Daffodils and Forget-Me-Nots are the harbingers of this wonderful season. The birds are courting, nesting, and a few early risers already have chicks in the nest. I become diligent setting seed for them on the back patio, and I even take pity on my local thief, Sydney, my local Grey Squirrel (who may very well be seven squirrels now after 46 years).

With the current situation of sheltering in place, though I still can visit all three of my favorite spots for photography and nature in general, I take even more a period of reflection. In my dotage, I find that the memories are mostly positive, though I miss those who are gone and I don't care for the idea that I probably won't be able to travel to the mountains which have given me so much joy (as well as bumps and bruises which are always quickly forgotten).

I never kept a journal, but I have photography and a great memory. I can usually put a picture and time line together. Although I've taken many lousy shots (including flu, measles, polio, etc. that everyone should have taken!), there has never been a day when I didn't form positive memories from the experience.

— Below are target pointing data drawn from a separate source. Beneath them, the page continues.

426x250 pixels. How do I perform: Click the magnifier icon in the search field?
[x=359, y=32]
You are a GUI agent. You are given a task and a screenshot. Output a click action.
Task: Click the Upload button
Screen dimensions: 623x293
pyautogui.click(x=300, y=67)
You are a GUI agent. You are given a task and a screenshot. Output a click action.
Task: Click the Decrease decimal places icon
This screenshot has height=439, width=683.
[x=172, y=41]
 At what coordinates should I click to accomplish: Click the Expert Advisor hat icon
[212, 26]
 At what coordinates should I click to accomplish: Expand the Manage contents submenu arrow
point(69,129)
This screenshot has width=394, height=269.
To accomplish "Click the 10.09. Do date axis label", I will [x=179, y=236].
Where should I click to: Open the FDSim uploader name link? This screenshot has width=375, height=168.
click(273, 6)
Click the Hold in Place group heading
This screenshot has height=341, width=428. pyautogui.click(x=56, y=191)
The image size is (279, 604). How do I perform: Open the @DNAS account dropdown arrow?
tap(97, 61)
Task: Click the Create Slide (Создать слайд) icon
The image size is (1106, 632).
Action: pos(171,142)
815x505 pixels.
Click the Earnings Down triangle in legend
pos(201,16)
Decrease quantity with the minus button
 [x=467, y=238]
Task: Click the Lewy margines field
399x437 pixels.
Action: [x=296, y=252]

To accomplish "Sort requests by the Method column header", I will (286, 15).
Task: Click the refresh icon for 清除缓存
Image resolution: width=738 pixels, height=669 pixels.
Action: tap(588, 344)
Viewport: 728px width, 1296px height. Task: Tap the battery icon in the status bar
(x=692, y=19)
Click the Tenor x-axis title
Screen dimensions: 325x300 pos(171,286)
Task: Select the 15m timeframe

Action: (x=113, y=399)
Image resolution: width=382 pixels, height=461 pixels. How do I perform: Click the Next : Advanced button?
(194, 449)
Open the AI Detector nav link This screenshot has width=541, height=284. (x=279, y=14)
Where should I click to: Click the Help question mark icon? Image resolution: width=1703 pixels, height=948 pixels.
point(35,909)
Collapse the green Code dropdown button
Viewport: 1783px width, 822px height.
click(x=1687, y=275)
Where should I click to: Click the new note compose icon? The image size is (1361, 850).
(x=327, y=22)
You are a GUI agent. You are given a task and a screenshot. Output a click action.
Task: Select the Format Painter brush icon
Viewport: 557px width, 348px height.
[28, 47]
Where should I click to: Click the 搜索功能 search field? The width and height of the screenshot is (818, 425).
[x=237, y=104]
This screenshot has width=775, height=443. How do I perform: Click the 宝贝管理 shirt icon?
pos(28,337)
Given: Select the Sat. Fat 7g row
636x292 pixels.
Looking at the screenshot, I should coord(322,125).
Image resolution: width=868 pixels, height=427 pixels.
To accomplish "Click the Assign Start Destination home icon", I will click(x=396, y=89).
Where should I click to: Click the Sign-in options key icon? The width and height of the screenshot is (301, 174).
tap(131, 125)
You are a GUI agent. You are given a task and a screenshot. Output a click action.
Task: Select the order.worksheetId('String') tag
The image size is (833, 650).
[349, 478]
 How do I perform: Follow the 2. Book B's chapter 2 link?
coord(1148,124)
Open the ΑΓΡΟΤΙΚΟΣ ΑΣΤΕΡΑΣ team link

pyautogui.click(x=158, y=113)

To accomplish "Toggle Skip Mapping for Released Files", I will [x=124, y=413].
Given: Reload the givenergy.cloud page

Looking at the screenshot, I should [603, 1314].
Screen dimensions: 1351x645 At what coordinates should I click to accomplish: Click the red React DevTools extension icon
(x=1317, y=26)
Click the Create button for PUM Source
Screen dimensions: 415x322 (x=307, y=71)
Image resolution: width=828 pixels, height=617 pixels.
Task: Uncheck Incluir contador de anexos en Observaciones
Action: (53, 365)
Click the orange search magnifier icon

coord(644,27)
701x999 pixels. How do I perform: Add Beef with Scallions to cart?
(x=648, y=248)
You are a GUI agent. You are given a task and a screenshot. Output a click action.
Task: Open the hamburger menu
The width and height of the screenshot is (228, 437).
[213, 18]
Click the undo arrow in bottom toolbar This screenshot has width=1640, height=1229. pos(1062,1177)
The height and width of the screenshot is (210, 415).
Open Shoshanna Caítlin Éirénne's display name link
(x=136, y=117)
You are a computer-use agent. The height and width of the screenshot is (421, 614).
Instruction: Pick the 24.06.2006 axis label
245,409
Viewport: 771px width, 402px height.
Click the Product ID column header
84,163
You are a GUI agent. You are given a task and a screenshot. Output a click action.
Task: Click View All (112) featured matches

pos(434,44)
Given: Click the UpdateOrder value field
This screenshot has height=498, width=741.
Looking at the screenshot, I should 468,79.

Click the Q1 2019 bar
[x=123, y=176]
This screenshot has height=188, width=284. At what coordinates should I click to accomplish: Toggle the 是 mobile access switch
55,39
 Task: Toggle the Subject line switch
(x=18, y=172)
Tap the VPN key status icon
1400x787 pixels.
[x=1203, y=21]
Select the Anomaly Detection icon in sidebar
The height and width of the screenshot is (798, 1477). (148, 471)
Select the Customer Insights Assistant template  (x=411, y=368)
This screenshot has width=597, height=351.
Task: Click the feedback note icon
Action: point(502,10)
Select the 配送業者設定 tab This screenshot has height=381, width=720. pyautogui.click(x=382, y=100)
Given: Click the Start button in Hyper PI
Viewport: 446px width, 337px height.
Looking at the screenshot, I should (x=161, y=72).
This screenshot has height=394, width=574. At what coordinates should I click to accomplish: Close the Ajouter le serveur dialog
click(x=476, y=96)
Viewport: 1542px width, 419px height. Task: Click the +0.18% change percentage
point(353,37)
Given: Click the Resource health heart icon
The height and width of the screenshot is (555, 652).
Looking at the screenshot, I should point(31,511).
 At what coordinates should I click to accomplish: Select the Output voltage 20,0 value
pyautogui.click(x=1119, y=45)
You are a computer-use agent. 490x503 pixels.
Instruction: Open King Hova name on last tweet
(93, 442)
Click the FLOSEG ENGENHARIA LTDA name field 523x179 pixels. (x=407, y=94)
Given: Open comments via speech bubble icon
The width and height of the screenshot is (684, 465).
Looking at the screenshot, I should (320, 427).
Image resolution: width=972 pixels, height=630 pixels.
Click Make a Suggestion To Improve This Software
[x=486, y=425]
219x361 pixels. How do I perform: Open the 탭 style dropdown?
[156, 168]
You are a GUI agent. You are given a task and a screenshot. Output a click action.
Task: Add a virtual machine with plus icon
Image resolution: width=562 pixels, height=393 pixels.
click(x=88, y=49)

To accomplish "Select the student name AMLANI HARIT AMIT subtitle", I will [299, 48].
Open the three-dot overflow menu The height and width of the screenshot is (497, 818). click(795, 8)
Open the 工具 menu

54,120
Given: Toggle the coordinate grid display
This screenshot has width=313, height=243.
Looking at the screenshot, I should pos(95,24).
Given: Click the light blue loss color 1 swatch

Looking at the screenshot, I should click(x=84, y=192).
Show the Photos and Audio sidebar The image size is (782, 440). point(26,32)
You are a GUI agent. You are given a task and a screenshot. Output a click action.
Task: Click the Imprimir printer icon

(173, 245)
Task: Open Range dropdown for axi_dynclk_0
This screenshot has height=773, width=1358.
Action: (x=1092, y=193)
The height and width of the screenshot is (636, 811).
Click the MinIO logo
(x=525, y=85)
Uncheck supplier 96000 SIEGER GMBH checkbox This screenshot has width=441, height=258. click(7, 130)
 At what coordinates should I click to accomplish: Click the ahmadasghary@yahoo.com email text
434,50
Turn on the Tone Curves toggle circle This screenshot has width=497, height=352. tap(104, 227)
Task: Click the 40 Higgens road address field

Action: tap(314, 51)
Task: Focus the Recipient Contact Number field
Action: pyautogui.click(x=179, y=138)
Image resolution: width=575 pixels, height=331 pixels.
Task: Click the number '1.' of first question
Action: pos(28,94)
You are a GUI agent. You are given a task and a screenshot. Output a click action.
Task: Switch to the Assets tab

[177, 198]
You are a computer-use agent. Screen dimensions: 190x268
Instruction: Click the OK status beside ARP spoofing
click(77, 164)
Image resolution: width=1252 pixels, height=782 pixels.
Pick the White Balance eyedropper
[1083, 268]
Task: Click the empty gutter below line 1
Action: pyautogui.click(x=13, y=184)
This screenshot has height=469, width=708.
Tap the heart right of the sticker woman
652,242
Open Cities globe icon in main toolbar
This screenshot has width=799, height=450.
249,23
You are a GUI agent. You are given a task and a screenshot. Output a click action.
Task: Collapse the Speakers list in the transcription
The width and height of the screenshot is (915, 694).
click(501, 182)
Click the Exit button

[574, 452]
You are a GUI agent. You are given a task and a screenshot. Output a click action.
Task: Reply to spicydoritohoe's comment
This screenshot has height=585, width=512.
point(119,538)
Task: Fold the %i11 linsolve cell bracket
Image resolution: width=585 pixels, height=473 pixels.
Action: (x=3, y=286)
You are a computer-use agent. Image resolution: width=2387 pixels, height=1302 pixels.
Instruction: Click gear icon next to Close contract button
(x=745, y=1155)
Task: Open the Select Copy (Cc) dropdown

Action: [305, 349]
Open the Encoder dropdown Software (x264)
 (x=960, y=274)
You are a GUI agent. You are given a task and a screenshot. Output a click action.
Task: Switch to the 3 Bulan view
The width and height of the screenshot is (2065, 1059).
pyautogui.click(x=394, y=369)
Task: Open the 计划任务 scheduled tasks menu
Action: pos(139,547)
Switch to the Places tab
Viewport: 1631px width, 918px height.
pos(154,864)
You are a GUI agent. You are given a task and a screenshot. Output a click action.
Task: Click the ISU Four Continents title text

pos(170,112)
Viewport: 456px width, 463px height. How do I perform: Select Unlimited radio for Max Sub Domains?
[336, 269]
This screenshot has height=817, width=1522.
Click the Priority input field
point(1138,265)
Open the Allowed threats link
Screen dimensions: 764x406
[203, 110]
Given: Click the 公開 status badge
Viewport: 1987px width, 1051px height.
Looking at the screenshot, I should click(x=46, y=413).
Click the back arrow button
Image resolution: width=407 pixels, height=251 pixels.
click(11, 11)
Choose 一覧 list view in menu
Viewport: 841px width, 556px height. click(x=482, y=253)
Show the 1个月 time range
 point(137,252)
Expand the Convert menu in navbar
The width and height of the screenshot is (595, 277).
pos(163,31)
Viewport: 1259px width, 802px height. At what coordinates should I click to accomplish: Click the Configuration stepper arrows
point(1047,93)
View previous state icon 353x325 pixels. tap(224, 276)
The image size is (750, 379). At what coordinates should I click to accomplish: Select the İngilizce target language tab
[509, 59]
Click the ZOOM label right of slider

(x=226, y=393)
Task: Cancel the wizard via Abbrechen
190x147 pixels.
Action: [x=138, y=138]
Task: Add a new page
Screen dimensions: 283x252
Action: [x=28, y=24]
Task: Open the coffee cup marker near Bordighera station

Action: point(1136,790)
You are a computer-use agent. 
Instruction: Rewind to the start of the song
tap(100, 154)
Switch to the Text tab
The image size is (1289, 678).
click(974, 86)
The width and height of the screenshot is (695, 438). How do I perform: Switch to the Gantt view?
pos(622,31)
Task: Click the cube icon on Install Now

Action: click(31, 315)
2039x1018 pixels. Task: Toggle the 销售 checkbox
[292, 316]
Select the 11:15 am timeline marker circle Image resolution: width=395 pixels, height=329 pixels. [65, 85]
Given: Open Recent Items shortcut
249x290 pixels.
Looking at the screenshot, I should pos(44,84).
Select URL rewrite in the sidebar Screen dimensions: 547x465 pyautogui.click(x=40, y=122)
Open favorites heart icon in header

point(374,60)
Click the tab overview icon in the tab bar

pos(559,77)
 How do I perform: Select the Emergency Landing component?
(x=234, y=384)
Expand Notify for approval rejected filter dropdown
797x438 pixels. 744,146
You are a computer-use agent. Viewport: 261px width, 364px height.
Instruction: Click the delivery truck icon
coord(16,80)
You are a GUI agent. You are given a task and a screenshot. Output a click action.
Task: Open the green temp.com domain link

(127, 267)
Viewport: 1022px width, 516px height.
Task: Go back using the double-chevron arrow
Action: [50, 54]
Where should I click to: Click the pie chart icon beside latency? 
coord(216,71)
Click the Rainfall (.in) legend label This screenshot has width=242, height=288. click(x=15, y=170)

This photo of daffodils was taken on the eastern side of Mt. Diablo in very early spring. I vividly remember the warmth, ability to bend my knees, and be able to get up again. Those are but memories!

And today, I'll go visit Heather Farm to see whatever birds are parked on the two ponds, and look for what should be a cornucopia of flowers, domestic and foreign (a few wild ones, too). Stay well my friends, and take heart in the fact that ignorance can be bliss!